#### Prompt
Could you give everything from the start of the data down to the line containing "coord(415,49)" again, replacing "screenshot" with "screen capture" and leaving all else unchanged?

#### Data for the task

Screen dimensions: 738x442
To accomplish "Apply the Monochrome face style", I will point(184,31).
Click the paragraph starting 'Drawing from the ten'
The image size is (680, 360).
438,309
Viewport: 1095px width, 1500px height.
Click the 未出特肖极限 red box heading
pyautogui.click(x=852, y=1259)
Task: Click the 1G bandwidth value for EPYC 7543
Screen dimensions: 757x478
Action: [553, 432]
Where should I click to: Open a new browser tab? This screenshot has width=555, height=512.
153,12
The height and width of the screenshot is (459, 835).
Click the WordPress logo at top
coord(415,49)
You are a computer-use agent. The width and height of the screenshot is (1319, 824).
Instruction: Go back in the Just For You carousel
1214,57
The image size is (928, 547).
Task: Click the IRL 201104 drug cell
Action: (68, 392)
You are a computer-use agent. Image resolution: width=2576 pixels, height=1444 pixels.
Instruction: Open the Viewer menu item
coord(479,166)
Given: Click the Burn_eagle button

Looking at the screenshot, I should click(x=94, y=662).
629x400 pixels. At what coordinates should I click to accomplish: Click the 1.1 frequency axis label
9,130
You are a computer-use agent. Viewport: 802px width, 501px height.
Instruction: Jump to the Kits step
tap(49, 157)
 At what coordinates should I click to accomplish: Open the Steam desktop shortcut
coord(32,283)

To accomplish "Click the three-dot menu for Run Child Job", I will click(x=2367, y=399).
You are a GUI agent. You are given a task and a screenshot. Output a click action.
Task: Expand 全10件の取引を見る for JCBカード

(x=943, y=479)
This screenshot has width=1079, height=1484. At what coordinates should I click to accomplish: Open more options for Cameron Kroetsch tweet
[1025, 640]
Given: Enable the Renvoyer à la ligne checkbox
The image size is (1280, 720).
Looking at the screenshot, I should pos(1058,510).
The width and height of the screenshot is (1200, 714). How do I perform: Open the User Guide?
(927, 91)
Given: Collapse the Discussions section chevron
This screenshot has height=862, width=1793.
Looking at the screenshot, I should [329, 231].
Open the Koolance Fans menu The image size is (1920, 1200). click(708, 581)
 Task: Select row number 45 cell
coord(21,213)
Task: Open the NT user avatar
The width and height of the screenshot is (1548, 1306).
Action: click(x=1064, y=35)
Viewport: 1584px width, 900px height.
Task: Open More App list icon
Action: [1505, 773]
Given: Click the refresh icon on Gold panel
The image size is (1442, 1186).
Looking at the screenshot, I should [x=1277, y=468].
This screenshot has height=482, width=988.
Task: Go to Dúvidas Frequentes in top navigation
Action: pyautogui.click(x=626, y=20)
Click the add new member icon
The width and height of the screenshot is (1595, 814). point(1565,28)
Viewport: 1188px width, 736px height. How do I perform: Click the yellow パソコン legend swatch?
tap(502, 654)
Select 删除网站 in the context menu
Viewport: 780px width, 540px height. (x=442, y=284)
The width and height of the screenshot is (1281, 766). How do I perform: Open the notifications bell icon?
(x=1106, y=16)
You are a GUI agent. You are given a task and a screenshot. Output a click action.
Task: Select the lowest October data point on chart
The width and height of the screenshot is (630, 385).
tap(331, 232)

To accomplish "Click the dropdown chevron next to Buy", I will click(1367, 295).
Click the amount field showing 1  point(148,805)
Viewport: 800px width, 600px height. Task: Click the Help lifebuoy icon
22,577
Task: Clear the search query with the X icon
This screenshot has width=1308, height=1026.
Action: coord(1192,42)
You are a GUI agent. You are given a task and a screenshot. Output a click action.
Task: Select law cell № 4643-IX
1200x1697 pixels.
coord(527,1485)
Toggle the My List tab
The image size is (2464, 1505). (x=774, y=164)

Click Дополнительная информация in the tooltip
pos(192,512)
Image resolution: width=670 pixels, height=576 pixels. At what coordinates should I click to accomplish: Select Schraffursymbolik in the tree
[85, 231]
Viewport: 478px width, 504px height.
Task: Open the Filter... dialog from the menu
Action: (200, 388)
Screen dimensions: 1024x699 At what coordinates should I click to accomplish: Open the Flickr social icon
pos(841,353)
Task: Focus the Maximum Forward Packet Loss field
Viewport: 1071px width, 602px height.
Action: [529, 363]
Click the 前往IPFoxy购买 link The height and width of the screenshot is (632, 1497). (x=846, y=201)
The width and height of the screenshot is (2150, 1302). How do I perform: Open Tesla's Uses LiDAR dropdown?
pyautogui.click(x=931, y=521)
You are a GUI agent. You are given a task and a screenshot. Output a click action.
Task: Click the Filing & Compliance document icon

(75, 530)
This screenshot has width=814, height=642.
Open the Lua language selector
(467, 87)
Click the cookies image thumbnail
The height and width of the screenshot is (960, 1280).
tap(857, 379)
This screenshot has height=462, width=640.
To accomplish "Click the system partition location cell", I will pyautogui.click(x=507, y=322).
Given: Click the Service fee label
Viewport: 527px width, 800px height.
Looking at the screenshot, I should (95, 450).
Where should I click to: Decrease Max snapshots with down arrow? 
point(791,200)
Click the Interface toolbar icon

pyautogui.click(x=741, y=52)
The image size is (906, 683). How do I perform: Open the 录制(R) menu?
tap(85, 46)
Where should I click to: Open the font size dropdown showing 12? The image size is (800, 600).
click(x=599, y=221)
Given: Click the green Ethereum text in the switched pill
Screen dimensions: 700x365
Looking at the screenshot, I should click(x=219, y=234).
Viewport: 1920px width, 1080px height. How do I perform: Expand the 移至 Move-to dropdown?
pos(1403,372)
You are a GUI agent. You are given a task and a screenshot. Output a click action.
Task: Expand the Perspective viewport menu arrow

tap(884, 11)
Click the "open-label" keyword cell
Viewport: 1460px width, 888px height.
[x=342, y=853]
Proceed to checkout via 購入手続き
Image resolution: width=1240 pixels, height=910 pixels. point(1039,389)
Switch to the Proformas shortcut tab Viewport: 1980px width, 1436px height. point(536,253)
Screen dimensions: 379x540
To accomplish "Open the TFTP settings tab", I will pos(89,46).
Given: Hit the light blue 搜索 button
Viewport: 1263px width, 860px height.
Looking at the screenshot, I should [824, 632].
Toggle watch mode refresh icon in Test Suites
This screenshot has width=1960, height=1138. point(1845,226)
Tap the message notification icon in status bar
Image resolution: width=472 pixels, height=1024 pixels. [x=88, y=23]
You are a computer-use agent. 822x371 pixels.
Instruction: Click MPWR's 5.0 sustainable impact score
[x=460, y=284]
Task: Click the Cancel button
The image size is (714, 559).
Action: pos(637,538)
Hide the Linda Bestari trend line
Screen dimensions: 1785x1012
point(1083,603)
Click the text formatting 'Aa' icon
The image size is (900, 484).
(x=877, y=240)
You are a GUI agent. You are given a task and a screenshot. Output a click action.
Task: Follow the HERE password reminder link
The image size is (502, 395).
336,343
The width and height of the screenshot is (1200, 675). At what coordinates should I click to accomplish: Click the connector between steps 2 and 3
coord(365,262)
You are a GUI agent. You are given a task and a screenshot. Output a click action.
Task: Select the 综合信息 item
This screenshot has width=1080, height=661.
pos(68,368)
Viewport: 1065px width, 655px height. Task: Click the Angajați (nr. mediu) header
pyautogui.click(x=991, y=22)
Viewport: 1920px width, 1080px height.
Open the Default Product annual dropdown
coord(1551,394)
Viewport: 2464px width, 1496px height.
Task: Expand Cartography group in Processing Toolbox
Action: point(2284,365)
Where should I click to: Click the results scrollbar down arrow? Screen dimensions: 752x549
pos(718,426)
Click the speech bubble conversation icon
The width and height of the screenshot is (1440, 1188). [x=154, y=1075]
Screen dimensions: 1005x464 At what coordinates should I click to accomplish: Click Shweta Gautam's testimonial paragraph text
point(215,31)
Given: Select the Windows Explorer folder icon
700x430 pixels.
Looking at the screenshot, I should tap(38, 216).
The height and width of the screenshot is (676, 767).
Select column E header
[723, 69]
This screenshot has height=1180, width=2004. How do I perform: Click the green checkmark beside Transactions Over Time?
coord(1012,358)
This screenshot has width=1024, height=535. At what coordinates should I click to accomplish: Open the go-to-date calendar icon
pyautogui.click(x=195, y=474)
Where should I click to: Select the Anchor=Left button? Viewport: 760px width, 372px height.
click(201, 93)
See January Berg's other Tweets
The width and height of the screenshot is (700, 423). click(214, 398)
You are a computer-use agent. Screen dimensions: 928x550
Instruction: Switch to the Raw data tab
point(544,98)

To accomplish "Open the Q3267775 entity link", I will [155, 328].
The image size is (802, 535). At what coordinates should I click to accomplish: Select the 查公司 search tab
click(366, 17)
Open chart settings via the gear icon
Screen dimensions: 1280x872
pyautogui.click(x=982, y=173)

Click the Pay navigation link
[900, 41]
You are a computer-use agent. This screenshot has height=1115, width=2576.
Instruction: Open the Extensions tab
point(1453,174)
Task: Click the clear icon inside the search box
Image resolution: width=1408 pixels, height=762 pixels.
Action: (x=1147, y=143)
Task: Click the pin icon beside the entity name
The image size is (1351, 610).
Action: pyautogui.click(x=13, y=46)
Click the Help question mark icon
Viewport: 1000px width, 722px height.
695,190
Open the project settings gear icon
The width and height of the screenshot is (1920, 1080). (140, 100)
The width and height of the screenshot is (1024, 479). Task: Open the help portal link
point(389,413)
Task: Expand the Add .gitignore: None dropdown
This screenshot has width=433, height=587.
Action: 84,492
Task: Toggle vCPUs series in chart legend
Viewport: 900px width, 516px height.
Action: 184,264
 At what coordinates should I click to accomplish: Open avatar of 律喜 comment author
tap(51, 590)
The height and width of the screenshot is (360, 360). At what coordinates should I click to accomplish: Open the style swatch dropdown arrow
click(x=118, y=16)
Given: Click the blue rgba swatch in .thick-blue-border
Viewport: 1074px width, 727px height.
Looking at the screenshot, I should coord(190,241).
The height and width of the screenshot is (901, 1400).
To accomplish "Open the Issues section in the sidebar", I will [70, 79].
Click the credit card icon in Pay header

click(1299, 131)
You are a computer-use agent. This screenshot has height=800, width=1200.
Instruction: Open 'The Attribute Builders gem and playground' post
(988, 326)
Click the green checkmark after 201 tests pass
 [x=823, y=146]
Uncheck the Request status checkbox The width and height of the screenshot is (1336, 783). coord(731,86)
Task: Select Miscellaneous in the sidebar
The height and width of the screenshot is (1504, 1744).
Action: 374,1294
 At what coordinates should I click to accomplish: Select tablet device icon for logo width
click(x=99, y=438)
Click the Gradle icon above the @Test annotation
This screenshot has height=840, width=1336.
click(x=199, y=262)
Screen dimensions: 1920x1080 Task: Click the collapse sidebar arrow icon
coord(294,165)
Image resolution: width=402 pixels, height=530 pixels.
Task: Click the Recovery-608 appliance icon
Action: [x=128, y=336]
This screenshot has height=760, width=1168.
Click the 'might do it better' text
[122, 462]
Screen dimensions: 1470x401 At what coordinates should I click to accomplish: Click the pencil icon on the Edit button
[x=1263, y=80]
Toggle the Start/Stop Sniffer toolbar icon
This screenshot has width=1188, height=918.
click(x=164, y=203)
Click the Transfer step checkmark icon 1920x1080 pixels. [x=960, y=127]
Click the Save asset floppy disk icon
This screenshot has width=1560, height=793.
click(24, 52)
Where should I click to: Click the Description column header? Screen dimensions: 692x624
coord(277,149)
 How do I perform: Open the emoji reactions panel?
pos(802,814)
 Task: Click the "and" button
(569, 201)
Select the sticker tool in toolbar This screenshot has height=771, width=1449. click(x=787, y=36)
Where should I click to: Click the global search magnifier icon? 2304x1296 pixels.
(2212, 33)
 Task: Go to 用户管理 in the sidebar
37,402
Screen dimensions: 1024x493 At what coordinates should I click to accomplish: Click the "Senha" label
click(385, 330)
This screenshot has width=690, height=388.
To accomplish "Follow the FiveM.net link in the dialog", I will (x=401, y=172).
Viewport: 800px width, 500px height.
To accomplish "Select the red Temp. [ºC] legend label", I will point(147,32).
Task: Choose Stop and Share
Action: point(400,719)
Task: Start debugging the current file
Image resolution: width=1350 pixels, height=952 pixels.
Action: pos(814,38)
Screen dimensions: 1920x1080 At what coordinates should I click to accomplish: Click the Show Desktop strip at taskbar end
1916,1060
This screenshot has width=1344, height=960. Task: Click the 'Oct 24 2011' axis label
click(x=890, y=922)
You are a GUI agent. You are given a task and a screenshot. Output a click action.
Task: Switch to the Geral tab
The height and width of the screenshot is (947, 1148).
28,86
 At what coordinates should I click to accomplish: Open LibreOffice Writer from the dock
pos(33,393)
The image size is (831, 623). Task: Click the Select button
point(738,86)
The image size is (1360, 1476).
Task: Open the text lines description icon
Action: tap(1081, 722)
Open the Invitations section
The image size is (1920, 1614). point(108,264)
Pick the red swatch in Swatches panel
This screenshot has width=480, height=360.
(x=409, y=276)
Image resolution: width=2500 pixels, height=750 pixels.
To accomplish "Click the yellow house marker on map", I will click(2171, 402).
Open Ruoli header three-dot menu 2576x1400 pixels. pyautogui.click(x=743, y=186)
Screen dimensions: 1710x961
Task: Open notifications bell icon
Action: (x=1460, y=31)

#### Written response
Screen dimensions: 738x442
To accomplish "Apply the Monochrome face style", I will point(184,31).
Click the paragraph starting 'Drawing from the ten'
The image size is (680, 360).
438,309
Viewport: 1095px width, 1500px height.
Click the 未出特肖极限 red box heading
pyautogui.click(x=852, y=1259)
Task: Click the 1G bandwidth value for EPYC 7543
Screen dimensions: 757x478
Action: [553, 432]
Where should I click to: Open a new browser tab? This screen capture has width=555, height=512.
153,12
The height and width of the screen capture is (459, 835).
Click the WordPress logo at top
coord(415,49)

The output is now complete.